Sucker rod pumps are often used when the natural pressure of an oil and gas formation is insufficient to lift the oil to the earth's surface. Sucker rod pumps operate by admitting fluid from the formation into a tubing string and then lifting the fluid to the surface. To accomplish this, the sucker rod pump contains, among others, four elements: a pump or working barrel, a plunger that travels in an up-and-down motion inside the pump barrel, a standing valve positioned near the lower end of the pump barrel, and a traveling valve that is attached to and travels with the plunger. A chamber is formed inside the pump barrel between the standing valve and the traveling valve. The standing valve allows fluid to flow into the chamber but does not allow fluid to flow out of the chamber. The traveling valve allows fluid to flow out of the chamber but not into the chamber.
When the fluid that the sucker rod pump is pumping is substantially all liquids, the plunger is mechanically made to move up and down in a reciprocating motion. On the upstroke of a pumping cycle, where the plunger is moved upward, the hydrostatic pressure of the fluid above the traveling valve causes the traveling valve to close. The upward motion of the plunger also causes a negative fluid pressure to develop inside the chamber, thereby causing the standing valve to open and admit fluid from the formation into the chamber.
At the end of the upstroke, the chamber is filled with liquid from the formation.

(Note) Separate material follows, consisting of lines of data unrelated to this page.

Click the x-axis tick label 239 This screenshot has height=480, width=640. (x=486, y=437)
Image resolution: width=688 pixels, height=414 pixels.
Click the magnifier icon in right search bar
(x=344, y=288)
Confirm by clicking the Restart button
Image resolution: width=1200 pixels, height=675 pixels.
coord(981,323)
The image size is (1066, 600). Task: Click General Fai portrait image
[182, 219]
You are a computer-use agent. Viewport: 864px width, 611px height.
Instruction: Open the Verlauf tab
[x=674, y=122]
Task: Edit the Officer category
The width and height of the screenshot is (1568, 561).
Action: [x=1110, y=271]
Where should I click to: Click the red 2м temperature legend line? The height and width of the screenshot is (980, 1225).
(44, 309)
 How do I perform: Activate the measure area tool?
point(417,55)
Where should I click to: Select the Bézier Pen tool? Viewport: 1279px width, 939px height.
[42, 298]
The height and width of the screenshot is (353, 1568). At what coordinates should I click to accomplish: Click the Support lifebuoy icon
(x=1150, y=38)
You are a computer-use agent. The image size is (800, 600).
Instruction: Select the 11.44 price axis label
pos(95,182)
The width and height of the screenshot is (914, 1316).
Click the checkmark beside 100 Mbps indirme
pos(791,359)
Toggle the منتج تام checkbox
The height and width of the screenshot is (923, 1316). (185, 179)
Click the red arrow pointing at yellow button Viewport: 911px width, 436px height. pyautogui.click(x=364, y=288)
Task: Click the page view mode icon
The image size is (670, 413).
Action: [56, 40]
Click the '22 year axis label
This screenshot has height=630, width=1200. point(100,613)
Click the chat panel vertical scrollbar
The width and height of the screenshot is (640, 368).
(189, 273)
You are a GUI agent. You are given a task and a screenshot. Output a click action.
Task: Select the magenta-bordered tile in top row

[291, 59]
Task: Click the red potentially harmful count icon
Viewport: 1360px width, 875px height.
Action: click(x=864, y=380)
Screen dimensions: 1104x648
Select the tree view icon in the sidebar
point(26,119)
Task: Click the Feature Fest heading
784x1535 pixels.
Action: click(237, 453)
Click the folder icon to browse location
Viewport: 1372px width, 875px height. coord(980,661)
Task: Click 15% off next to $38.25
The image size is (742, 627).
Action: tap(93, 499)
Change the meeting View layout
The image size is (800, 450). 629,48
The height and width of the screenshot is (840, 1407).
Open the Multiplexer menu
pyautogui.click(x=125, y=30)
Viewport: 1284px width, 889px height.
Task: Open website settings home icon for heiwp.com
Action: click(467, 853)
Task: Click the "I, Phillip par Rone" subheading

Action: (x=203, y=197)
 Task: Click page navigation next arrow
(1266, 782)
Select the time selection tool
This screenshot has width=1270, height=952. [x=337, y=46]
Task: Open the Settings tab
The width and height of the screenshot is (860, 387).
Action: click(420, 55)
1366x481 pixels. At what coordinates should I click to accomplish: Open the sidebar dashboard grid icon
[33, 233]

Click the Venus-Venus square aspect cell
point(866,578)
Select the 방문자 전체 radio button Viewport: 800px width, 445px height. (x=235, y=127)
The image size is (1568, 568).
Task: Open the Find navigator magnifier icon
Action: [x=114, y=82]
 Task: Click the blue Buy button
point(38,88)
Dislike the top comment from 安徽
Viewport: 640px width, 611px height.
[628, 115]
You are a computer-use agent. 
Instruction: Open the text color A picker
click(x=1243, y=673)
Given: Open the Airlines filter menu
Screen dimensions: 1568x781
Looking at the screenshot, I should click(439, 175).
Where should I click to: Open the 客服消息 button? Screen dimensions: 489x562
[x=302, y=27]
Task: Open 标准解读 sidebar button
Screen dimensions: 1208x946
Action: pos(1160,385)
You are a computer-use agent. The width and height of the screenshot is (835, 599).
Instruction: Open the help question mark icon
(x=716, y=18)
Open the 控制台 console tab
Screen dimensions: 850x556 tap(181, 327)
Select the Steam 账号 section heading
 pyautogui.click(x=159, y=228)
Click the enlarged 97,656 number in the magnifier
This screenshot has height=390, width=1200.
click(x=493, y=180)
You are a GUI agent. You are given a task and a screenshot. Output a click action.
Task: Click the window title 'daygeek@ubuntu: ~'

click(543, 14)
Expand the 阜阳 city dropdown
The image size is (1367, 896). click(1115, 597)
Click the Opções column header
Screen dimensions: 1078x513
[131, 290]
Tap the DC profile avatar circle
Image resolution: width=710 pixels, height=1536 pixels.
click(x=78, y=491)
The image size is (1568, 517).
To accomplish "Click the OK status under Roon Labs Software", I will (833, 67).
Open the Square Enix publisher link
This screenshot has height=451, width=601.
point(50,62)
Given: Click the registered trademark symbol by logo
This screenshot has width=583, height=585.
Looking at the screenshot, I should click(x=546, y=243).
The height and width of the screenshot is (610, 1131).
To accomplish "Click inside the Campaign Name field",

When the plunger begins the downstroke, the pressure in the chamber becomes positive, which causes the standing valve to close. Because liquids are substantially incompressible, the pressure in the chamber rapidly increases to a pressure greater than the fluid column pressure above the traveling valve. When the fluid pressure in the chamber becomes greater than the fluid column pressure above the traveling valve, the traveling valve opens, and fluid passes by the traveling valve, which can be lifted by the sucker rod pump on the upstroke.
When the fluid being pumped by the sucker rod pump is a mixture of gas and liquid, problems may be encountered. During the downstroke, the standing valve closes normally as the plunger compresses the gas and liquid in the chamber. However, the traveling valve does not open until the chamber pressure exceeds the hydrostatic pressure above the traveling valve. If the fluid contains a significant amount of gas, the traveling valve may not open, even as the plunger reaches the bottom of the downstroke. This condition results in a “gas lock.” When the plunger compresses the gas and collides with the liquid, the collision generates a shock wave called “gas pound.” The shock wave causes the traveling valve to open quickly, and this can cause damage to the traveling valve and the tubing in the well.
In oil and gas wells, both liquids and gases may be produced from the same well. In such wells, it is often desirable to separate gases and liquids so that the liquids may be more efficiently pumped or lifted to the surface. Gases that may be entrained or evolved from hydrocarbon liquids when such liquids are pumped to the surface may interfere with or reduce the efficiency of the pumping operations, decreasing or slowing production.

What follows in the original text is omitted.